Let `u = e^(-x)` (so `u' = -e^(-x)`) and `v = sin(x)` (so `v' = cos(x)`).
`f'(x) = (-e^(-x))sin(x) + e^(-x)cos(x)`
`f'(x) = e^(-x)(cos(x) - sin(x))`
Now, plug in `x=0`:
`f'(0) = e^(-0)(cos(0) - sin(0)) = 1 * (1 - 0) = 1`

4. **Find `f''(x)` and `f''(0)`:**
Let's take the derivative of `f'(x) = e^(-x)(cos(x) - sin(x))`.
Again, use the product rule. Let `u = e^(-x)` (so `u' = -e^(-x)`) and `v = (cos(x) - sin(x))` (so `v' = -sin(x) - cos(x)`).
`f''(x) = (-e^(-x))(cos(x) - sin(x)) + e^(-x)(-sin(x) - cos(x))`
`f''(x) = e^(-x)(-cos(x) + sin(x) - sin(x) - cos(x))`
`f''(x) = e^(-x)(-2cos(x))`
Now, plug in `x=0`:
`f''(0) = e^(-0)(-2cos(0)) = 1 * (-2 * 1) = -2`

5. **Find `f'''(x)` and `f'''(0)`:**
Let's take the derivative of `f''(x) = e^(-x)(-2cos(x))`.
Use the product rule one more time.

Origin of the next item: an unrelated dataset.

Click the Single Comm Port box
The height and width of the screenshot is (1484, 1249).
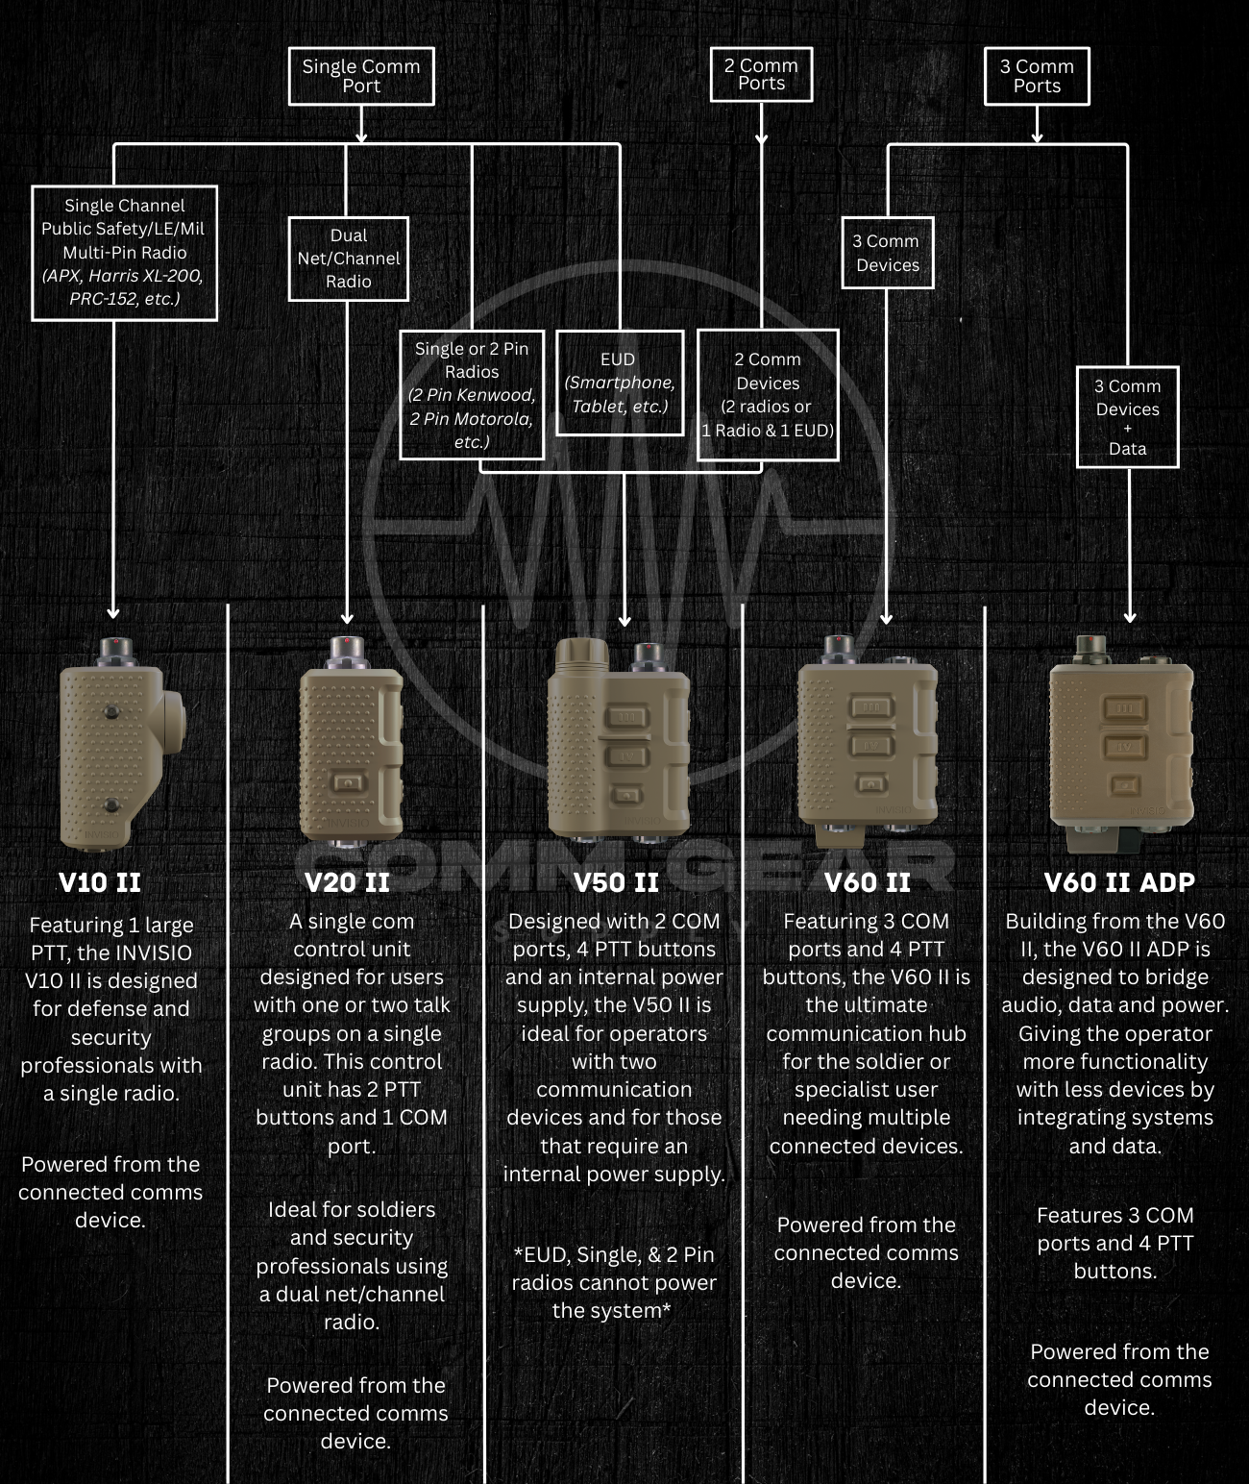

Let `u = e^(-x)` (so `u' = -e^(-x)`) and `v = -2cos(x)` (so `v' = -2(-sin(x)) = 2sin(x)`).
`f'''(x) = (-e^(-x))(-2cos(x)) + e^(-x)(2sin(x))`
`f'''(x) = e^(-x)(2cos(x) + 2sin(x))`
Now, plug in `x=0`:
`f'''(0) = e^(-0)(2cos(0) + 2sin(0)) = 1 * (2 * 1 + 2 * 0) = 2`

6. **Put it all together into `T_3(x)`:**
`f(0) = 0`
`f'(0) = 1`
`f''(0) = -2`
`f'''(0) = 2`
$$T_3(x) = 0 + (1)x + \frac{-2}{2!}x^2 + \frac{2}{3!}x^3$$
Remember that `2! = 2*1 = 2` and `3! = 3*2*1 = 6`.
$$T_3(x) = x + \frac{-2}{2}x^2 + \frac{2}{6}x^3$$
$$T_3(x) = x - x^2 + \frac{1}{3}x^3$$

And that's our Taylor polynomial! If we were to graph it, we'd see that this polynomial is a pretty good approximation of `e^(-x) sin(x)` especially around `x=0`.